Finally, a variety of chronic maternal medical conditions are likely to have a negative effect on fetal growth. Gastrointestinal conditions that jeopardize maternal overall nutrition, or the mother’s ability to absorb certain nutrients, such as inflammatory bowel disease or short gut syndrome, may have a negative effect on fetal growth or availability of certain nutrients to the developing fetus. Diseases that affect the oxygen content of the mother’s blood, such as hemoglobinopathies, severe maternal anemia, or cyanotic heart disease, may all affect availability of oxygen to the fetus, thus having a negative effect on fetal growth. Maternal vasculopathies, such as can be seen with advanced diabetes mellitus, can result in IUGR. The potential role of psychosocial stressors in IUGR is unclear. A summary of the relative contributions of the various factors with direct causal impact is provided in Fig. 4.2 .

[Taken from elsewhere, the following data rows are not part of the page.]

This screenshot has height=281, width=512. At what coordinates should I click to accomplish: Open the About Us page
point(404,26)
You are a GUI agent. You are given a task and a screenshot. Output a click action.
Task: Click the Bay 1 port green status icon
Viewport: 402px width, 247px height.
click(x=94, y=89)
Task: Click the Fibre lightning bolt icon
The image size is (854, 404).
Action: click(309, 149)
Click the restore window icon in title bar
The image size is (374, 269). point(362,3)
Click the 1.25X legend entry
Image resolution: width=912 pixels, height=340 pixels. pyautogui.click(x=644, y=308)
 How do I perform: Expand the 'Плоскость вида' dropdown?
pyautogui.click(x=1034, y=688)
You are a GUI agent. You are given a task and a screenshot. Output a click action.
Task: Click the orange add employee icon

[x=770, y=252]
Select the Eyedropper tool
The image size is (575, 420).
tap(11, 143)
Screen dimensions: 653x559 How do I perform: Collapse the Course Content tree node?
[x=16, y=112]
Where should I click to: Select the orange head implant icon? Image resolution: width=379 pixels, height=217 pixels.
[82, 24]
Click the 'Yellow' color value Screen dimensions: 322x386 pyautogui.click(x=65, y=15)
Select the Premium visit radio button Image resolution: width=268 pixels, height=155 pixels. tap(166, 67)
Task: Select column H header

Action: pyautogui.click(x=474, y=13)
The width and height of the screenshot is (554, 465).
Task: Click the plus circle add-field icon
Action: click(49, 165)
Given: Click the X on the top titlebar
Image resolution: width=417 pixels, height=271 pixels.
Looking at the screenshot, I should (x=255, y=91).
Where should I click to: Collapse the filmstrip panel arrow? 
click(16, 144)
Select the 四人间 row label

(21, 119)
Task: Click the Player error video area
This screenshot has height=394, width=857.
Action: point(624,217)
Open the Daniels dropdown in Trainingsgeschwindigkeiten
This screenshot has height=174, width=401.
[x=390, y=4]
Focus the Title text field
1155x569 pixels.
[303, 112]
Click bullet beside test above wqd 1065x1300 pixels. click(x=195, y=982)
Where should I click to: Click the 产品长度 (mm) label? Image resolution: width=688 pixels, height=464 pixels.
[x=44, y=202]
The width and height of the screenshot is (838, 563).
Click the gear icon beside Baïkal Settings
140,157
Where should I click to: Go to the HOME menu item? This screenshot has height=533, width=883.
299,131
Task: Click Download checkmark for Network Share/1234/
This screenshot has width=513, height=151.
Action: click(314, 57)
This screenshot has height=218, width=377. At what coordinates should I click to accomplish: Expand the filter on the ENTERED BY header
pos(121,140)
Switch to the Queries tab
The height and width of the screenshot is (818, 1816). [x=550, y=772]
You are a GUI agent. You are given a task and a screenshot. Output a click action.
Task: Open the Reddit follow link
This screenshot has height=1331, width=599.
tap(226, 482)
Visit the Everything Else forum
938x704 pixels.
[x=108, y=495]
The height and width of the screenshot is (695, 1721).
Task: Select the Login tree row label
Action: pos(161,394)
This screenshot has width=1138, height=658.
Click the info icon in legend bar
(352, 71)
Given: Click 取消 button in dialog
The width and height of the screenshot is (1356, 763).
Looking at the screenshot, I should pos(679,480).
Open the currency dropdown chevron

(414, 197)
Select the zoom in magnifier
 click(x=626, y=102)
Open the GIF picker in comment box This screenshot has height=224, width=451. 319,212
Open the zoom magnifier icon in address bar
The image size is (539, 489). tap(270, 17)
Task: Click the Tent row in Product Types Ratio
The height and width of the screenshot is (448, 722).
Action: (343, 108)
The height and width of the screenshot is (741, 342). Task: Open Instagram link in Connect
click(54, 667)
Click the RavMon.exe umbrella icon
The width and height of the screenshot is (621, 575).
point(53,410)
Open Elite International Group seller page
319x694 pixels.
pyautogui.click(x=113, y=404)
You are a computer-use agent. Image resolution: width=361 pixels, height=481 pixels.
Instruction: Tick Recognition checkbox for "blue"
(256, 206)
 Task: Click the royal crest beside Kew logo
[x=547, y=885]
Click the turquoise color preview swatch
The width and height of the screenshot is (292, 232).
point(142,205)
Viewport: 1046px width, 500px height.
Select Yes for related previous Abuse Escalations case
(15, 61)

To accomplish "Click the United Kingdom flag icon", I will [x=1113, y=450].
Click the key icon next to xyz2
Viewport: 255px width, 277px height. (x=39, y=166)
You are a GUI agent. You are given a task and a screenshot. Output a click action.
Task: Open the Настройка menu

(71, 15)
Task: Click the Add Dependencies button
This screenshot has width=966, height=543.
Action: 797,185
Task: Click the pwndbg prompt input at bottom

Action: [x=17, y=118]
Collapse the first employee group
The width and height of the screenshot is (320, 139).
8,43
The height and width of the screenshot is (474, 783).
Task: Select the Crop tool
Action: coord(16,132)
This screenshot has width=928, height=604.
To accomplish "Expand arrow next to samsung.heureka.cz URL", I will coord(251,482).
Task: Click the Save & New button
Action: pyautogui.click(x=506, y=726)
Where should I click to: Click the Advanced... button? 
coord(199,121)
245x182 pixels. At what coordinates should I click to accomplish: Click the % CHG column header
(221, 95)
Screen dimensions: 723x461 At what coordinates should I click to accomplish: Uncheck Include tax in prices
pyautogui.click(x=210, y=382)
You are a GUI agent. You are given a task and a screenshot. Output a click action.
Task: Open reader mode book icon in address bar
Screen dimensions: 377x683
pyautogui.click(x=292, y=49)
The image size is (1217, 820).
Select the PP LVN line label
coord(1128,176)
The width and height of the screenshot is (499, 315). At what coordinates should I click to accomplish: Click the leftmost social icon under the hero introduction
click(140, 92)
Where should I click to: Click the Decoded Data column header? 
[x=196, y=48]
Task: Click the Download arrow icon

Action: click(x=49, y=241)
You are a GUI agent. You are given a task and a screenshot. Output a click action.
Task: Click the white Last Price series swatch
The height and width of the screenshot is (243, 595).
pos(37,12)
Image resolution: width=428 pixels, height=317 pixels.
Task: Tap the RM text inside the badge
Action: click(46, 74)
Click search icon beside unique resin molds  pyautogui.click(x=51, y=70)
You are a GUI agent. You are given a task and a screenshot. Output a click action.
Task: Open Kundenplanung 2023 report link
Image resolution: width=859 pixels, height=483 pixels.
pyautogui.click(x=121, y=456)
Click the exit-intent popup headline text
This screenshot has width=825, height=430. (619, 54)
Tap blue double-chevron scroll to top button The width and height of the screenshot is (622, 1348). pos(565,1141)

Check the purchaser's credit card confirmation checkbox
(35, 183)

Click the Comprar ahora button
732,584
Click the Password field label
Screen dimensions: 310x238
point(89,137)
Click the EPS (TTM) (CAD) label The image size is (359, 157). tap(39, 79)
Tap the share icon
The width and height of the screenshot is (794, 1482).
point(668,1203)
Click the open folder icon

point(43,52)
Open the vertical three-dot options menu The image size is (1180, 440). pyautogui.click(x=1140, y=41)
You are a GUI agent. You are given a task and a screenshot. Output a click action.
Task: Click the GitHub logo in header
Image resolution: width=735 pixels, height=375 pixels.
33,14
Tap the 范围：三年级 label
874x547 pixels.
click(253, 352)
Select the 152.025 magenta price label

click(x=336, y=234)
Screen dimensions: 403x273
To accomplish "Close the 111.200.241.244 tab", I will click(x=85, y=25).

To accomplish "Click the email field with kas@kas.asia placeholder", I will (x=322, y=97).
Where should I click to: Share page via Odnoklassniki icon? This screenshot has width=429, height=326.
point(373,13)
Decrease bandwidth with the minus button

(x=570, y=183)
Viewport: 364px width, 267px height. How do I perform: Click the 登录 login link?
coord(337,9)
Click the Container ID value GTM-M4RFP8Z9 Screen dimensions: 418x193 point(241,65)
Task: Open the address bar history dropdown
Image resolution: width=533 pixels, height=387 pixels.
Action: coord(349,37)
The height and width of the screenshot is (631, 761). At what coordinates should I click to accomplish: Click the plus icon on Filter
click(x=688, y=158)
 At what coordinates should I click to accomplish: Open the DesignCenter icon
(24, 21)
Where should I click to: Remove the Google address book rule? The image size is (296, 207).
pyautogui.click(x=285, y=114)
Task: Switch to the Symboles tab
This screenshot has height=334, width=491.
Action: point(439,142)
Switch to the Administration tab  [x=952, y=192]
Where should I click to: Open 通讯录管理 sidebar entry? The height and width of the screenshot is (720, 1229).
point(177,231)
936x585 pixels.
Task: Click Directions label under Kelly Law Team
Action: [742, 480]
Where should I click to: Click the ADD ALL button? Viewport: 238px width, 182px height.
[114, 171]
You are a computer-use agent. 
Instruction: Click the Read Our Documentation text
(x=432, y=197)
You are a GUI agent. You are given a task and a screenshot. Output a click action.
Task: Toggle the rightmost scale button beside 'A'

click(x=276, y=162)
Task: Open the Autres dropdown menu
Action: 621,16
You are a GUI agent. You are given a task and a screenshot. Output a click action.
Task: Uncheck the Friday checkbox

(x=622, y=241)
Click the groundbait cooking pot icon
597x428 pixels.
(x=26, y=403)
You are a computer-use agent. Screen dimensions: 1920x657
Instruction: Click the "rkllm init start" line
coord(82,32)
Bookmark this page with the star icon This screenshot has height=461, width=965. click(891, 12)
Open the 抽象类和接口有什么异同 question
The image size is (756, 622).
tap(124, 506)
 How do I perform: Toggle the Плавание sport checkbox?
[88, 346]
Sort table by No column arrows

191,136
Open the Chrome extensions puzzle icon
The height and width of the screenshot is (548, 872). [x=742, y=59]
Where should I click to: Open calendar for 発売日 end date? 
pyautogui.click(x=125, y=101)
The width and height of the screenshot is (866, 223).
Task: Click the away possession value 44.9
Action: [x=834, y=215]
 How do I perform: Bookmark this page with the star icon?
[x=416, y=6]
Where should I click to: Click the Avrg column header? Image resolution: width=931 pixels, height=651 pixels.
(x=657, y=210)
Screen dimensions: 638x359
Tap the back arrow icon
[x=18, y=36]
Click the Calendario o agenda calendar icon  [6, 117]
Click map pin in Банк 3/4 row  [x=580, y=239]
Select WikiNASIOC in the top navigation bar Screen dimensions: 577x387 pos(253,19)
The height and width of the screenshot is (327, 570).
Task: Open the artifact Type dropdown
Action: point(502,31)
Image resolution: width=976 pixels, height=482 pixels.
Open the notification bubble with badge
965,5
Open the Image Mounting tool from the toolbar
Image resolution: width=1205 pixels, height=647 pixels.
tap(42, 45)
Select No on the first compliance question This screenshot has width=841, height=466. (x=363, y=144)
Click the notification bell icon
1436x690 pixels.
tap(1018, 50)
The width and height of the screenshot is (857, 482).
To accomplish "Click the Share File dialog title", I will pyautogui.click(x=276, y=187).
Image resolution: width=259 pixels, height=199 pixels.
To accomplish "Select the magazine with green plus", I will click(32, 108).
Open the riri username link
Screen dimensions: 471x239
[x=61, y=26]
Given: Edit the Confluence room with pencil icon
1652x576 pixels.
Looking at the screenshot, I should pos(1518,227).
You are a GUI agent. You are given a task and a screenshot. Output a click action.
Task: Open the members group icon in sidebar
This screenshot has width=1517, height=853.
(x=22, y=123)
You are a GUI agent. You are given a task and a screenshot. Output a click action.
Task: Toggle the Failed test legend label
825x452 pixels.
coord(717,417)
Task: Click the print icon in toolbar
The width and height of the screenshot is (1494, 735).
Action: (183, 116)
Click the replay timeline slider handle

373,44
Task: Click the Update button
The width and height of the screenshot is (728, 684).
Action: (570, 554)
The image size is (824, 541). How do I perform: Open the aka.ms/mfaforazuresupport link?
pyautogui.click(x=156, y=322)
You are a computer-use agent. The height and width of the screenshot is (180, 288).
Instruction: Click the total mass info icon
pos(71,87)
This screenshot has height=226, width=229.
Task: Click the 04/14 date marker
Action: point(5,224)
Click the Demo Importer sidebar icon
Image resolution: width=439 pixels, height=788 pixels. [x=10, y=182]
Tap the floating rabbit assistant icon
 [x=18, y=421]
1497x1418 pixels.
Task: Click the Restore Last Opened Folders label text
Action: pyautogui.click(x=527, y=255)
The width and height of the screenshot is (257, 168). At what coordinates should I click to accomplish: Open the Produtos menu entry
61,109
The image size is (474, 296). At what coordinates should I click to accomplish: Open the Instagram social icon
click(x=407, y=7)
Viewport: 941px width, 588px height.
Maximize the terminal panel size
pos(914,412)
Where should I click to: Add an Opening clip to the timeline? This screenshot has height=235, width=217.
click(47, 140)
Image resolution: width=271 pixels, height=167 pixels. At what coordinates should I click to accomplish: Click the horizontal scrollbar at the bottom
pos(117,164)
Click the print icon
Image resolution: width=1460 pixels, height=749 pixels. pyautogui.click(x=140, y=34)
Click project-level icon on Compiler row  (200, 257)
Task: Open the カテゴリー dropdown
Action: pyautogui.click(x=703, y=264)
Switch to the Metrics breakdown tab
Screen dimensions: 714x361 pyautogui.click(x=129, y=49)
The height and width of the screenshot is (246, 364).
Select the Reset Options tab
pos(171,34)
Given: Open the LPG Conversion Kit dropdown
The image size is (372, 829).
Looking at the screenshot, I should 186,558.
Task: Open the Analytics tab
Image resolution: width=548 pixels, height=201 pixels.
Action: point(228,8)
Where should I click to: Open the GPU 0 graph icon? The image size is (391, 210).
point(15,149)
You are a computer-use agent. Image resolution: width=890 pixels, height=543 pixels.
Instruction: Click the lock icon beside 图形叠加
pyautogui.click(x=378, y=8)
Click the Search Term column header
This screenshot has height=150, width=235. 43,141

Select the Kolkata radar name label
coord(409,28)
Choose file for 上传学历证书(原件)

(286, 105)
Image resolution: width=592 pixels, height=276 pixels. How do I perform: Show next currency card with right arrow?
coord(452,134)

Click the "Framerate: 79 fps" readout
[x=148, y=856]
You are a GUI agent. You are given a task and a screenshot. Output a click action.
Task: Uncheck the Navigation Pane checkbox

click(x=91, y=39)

The placenta is comprised of fetal tissue. It follows that circumstances that ultimately result in abnormal fetal growth often similarly affect placental growth. There is a known significant correlation between infant birth weight and both placental weight and villus surface area. Likewise, there are placental pathologic correlates of known causes of IUGR (intrauterine infections, chromosomal anomalies, hypertensive disorders, multiple gestations) and gross placental and cord abnormalities (chronic abruptio placentae, choriohemangioma, extensive infarction, and abnormal cord insertions), which are likely to result in restricted fetal growth. However, the majority of cases of IUGR are idiopathic, with the epidemiologic risk factors discussed earlier (e.g., previous fetal losses, extremes of maternal age, previous preterm or SGA infant, substance abuse) as the only clue. The cause of growth failure in these infants is presumed to be the result of the ill-defined uteroplacental insufficiency. Human and animal in vivo studies, Doppler ultrasound investigations, and pathologic evaluations have identified an array of placental abnormalities that may well shed a unifying light on these apparently disparate groups of mother–infant dyads ( Box 4.1 ). As a result of these investigations, the central role of the placenta in the development of the growth-restricted baby is coming to the forefront.
Uteroplacental Blood Flow
Diminished blood flow
Increased vascular resistance
Absent spiral artery remodeling
Atherosis of vessels of parietal decidua
Fetoplacental Blood Flow
Increased irregularity of luminal size
Abnormal umbilical Doppler flow studies
Decreased number of placental arterial vessels
Decreased size of placental vessels
Decreased artery to villus ratio
Interface of Maternal and Fetal Circulations
Cytotrophoblastic hyperplasia
Thickened basement membrane
Chronic villitis
Genetic potential for fetal growth is inherited from both parents. Although this is the major determinant of early fetal growth, fetal growth is subsequently modulated by a multitude of environmental factors. IUGR can result from a variety of conditions (e.g., congenital infections) in which a genetically normal fetus is prohibited from growing appropriately, or as a result of a genetic aberration that precludes the fetus from growing appropriately.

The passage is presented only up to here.